In anderen Bundesländern werden bis zu 31 Cent je Kubikmeter fällig, wenn Wasser aus der Natur entnommen wird. Bayerns Umweltminister Thorsten Glauber (Freie Wähler) hatte Anfang März erklärt: „Der Wassercent wird kommen. Er ist für mich ein zentraler Baustein für die Zukunftsaufgabe Wasserversorgung. Deshalb habe ich mich von Anfang an für einen Wassercent ausgesprochen„. Auch Ministerpräsident Markus Söder wird nicht müde, den Wassercent anzukündigen. Der Koalitionsvertrag lässt ebenfalls keinen Spielraum: „Ein besonders kostbares Gut ist das Trinkwasser. (…) Dabei lautet unser Grundsatz „Kommunal vor Kommerz“. Wir wenden uns gegen jede Form der Privatisierung. Um die Kostbarkeit unseres Trinkwassers zu unterstreichen und um dieses noch besser zu schützen, führen wir einen zweckgebundenen Wassercent ein. (…) Das Tiefengrundwasser steht unter besonderem Schutz, es ist unsere eiserne Reserve.

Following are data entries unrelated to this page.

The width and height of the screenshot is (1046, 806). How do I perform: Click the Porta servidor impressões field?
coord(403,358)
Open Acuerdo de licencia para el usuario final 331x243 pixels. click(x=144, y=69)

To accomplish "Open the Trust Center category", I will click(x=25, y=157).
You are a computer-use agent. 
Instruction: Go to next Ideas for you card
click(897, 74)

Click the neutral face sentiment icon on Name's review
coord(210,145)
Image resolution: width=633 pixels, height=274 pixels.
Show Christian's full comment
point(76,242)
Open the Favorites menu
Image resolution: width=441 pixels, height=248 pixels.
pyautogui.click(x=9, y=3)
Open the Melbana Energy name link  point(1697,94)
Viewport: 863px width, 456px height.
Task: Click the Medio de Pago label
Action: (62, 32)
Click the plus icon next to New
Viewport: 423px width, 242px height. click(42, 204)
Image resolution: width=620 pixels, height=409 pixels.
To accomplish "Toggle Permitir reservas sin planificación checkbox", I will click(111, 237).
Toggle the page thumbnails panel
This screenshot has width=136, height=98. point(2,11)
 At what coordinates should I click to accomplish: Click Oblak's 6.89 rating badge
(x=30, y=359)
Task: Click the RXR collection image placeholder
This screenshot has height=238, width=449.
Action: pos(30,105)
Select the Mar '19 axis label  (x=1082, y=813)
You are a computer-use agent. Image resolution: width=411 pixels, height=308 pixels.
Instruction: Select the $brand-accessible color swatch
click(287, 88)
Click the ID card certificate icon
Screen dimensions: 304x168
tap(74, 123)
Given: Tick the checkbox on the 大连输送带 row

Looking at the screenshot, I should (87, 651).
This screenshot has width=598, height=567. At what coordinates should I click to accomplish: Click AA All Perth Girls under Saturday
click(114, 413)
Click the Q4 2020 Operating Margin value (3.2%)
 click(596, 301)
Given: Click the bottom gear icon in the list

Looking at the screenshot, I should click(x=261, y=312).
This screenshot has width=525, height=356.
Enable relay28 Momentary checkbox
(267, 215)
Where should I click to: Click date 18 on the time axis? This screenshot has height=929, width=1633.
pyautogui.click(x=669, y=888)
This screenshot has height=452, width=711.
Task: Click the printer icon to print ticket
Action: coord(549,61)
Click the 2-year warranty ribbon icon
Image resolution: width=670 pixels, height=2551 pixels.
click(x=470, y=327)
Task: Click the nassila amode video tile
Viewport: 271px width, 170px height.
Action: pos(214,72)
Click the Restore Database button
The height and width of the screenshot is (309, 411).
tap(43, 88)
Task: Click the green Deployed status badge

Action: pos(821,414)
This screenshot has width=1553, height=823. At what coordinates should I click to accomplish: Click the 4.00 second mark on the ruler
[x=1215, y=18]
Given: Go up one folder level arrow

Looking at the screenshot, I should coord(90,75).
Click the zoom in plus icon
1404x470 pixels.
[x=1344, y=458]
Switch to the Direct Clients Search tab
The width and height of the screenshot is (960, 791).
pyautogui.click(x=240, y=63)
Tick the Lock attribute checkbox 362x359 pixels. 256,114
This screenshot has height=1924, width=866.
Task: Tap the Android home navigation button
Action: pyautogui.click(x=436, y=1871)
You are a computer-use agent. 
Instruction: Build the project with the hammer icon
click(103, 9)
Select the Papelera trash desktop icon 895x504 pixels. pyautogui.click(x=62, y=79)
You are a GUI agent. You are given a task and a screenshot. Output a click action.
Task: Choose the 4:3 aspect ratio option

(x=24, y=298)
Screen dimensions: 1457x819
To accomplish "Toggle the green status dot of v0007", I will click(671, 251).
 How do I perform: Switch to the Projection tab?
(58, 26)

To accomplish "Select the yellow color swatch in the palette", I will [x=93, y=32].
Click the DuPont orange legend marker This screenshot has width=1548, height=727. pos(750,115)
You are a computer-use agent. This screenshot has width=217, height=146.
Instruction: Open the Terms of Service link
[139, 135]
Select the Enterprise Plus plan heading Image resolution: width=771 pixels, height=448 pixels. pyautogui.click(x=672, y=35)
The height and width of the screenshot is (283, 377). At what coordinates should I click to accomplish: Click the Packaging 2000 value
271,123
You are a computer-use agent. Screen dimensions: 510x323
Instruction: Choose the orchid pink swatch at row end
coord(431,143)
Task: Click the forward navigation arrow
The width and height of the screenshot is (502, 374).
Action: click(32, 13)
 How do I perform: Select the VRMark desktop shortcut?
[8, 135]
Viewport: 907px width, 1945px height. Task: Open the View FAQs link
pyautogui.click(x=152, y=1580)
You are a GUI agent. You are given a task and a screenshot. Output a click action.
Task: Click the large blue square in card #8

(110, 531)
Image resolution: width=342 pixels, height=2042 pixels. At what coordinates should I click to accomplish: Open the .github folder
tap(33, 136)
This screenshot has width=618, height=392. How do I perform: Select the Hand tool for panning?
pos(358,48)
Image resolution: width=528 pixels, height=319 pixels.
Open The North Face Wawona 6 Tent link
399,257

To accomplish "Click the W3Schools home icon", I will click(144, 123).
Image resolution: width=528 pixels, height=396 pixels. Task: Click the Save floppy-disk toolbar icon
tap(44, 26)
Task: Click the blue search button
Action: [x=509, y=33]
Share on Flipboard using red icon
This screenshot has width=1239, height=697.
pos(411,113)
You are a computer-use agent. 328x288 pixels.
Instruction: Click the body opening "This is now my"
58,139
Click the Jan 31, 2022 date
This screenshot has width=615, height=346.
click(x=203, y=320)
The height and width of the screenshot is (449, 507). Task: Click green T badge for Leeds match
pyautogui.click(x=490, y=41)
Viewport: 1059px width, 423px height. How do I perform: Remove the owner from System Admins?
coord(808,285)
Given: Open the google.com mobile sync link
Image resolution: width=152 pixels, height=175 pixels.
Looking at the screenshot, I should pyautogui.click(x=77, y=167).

Das hatte sich vielversprechend an, deshalb habe ich in den mehr als 5.000 Seiten umfassenden Entwurf des Doppelhaushalts 2024/2025 des Freistaates Bayern geschaut, denn darin hätten ja eigentlich bereits Einnahmen aus der Erhebung des Wassercents geplant und ausgeführt sein müssen. Aber: Fehlanzeige!

GRÜNE beantragen Wasserentnahmeentgelt und bringen Koalition in Zugzwang

Aber da sind ja noch die GRÜNEN im bayerischen Landtag. Die haben das natürlich auch gemerkt. Mit einem Änderungsantrag zum Haushaltsgesetz beantragen sie daher „vorsorglich“ die „Einführung eines Bayerischen Wasserentnahmeentgeltgesetzes“. das tun sie übrigens nicht zum ersten Mal. Bisher hat dies die Landesregierung aber immer „abgewatscht“ Seit Jahren schlagen sie vor, mit dem Wassercent die Wassernutzer an den Kosten von Gewässerschutzmaßnahmen zu beteiligen und das wertvolle Naturgut Wasser nicht kostenlos auch für kommerzielle Zwecke zu überlassen. Schließlich wollen sie mit dem Wassercent auch einen Anreiz zum sorgsamen Umgang mit Wasser geben.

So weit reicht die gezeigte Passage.